# Clutch Spring Combos From EPI



## usmctadpole (Feb 23, 2009)

I have 28" Mudlites and I am wanting to get the best Top end and accel I can I do a lot of trail riding and drag racing....any tips??


----------



## Brute650i (Dec 17, 2008)

are you going to switch tires when drag racing


----------



## usmctadpole (Feb 23, 2009)

not planning on it


----------



## phreebsd (Dec 16, 2004)

For what u have stock is it. Increasing secondary at all will leave u with less top speed. Thats just simple gearing


----------



## bruterider1080 (Jan 14, 2009)

yeah i was running 28 mudlites, and the stock clutching is the best for speed as far as i found out, but i have to ask if your running 28s why you are worried about top speed, i can tell you from personal experience the 28's are hard on stock tie rods, and in high gear on takeoff with stock primary spring gets hard on the belt, easier to glaze a spot. anyhow if you ever want to clutch it for low end grunt go lime green secondary, but it tops out around 55


----------



## usmctadpole (Feb 23, 2009)

good info, ok what is gonna do best for trail rides just change the secondary???


----------



## cigaro (Dec 18, 2008)

Almond would be a good choice for just trail riding. If you plan on riding deep mud you might consider a green secondary, but, you'll loose topend. The lites are well ....lite and don't need as heavy a secondary as most 28's so a almond may be all you need. I know with my 27" lites the almond is plenty.


----------



## Yesterday (Jan 2, 2009)

I've no personal experience, but from what i've learned, Stogi's right on with the almond recomendation


----------



## Brock42 (Dec 18, 2008)

I have 28 mudlites and i am running almond secondary and maroon primary with v-force john stage 3 and it will pull hard off the lind and hard all the way up to topend which is about 63-63 mph.


----------



## Mall Crawler (Jan 13, 2009)

One thing I would like to mention is that when you put bigger tires on you are throwing off the speedometer so for example if you are running 29.5s and your speedometer says 55 them you are really going 62-65 mph. So you run a lime green spring with 29.5s and you top out at 55 you still have a top end of 62-65 so you are not losing that much. Me personally I will agree with some others on here if you are running bigger than 28s on your bike and you are running 55-60mph you are asking for an accident because big tires will wreak havoc on front end parts.

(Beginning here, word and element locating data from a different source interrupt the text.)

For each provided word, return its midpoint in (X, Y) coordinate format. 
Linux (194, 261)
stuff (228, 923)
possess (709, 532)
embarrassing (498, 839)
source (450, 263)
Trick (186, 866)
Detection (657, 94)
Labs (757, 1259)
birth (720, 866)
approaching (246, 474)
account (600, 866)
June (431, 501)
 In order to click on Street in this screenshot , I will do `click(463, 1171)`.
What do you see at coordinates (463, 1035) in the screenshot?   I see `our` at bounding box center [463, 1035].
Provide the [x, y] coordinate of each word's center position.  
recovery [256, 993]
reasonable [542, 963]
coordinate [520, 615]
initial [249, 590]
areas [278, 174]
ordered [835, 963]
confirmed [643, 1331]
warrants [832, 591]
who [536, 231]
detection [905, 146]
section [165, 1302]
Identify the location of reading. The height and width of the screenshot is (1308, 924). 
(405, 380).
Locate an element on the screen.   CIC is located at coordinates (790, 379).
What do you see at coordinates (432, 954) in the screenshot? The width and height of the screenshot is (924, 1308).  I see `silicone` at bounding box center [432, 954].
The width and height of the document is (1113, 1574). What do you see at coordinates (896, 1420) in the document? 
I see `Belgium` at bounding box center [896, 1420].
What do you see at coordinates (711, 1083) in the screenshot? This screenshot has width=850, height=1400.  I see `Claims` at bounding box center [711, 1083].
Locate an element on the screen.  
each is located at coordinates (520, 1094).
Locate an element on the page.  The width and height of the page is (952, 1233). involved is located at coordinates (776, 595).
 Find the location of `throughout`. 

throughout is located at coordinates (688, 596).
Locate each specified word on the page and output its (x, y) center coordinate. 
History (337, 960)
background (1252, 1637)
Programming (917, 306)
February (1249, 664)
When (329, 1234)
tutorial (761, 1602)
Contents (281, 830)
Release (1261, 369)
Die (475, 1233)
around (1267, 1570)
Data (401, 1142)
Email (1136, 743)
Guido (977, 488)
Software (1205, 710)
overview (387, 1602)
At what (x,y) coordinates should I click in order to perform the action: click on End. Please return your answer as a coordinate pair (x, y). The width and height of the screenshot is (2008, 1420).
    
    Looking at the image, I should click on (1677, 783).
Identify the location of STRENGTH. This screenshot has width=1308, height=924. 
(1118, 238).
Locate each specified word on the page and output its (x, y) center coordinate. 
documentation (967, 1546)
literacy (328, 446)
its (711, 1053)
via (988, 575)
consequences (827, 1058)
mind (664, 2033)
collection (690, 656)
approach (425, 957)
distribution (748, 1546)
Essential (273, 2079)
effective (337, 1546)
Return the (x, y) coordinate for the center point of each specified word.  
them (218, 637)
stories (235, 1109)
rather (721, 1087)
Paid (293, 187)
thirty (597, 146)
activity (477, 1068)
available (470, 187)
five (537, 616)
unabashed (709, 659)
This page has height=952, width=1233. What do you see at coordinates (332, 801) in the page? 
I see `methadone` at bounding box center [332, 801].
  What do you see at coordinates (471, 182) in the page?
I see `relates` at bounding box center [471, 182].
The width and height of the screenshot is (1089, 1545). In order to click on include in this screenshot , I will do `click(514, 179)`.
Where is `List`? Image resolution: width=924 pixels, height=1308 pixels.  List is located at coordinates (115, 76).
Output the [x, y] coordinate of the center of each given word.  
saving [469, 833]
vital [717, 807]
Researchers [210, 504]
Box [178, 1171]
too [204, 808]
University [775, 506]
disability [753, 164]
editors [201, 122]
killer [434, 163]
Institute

Just my .02


----------



## lilbigtonka (Dec 30, 2008)

stogi's right almond and your good to go


----------



## kawa650 (Dec 19, 2008)

agreed- when i was running 28s i had the brite green primary/almond secondary and liked that set-up with them!!!


----------



## cigaro (Dec 18, 2008)

Yeah^^^^ I run a maroon in mine also.


----------



## Brute650i (Dec 17, 2008)

with my 28 mudzilla's i ran a green secondary stock primary and it would run 65 with them on


----------



## lilbigtonka (Dec 30, 2008)

thats what im wondering is my top speed i have a almond now but just got a lime green and wonder what i will top out now at with the 27's


----------